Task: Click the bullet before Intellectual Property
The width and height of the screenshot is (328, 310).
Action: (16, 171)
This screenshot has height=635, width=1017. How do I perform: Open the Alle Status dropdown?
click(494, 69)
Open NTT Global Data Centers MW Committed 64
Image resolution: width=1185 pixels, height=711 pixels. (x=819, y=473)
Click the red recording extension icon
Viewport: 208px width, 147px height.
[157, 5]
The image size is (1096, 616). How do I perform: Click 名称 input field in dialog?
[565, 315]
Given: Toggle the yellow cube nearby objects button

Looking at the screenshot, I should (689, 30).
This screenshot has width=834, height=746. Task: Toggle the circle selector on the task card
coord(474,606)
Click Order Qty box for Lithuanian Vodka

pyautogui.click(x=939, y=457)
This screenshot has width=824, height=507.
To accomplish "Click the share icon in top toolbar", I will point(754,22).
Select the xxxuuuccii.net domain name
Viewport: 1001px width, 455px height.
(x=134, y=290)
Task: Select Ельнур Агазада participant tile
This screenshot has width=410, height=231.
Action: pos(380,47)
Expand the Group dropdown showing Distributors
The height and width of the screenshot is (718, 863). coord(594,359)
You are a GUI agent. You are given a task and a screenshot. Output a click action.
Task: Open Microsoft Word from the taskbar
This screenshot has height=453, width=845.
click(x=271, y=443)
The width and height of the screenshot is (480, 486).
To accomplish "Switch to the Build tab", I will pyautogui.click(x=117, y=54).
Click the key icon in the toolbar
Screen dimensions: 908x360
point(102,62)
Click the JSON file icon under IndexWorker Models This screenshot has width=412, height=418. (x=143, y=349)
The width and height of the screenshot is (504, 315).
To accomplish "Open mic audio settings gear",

→ **WHAT THE TASK REQUIRES**
Give every line of the records above as a numbered list, leaving out the blank lines.

→ **OUTPUT BELOW**
1. Task: Click the bullet before Intellectual Property
2. The width and height of the screenshot is (328, 310).
3. Action: (16, 171)
4. This screenshot has height=635, width=1017. How do I perform: Open the Alle Status dropdown?
5. click(494, 69)
6. Open NTT Global Data Centers MW Committed 64
7. Image resolution: width=1185 pixels, height=711 pixels. (x=819, y=473)
8. Click the red recording extension icon
9. Viewport: 208px width, 147px height.
10. [157, 5]
11. The image size is (1096, 616). How do I perform: Click 名称 input field in dialog?
12. [565, 315]
13. Given: Toggle the yellow cube nearby objects button
14. Looking at the screenshot, I should (689, 30).
15. This screenshot has width=834, height=746. Task: Toggle the circle selector on the task card
16. coord(474,606)
17. Click Order Qty box for Lithuanian Vodka
18. pyautogui.click(x=939, y=457)
19. This screenshot has width=824, height=507.
20. To accomplish "Click the share icon in top toolbar", I will point(754,22).
21. Select the xxxuuuccii.net domain name
22. Viewport: 1001px width, 455px height.
23. (x=134, y=290)
24. Task: Select Ельнур Агазада participant tile
25. This screenshot has width=410, height=231.
26. Action: pos(380,47)
27. Expand the Group dropdown showing Distributors
28. The height and width of the screenshot is (718, 863). coord(594,359)
29. You are a GUI agent. You are given a task and a screenshot. Output a click action.
30. Task: Open Microsoft Word from the taskbar
31. This screenshot has height=453, width=845.
32. click(x=271, y=443)
33. The width and height of the screenshot is (480, 486).
34. To accomplish "Switch to the Build tab", I will pyautogui.click(x=117, y=54).
35. Click the key icon in the toolbar
36. Screen dimensions: 908x360
37. point(102,62)
38. Click the JSON file icon under IndexWorker Models This screenshot has width=412, height=418. (x=143, y=349)
39. The width and height of the screenshot is (504, 315).
40. To accomplish "Open mic audio settings gear",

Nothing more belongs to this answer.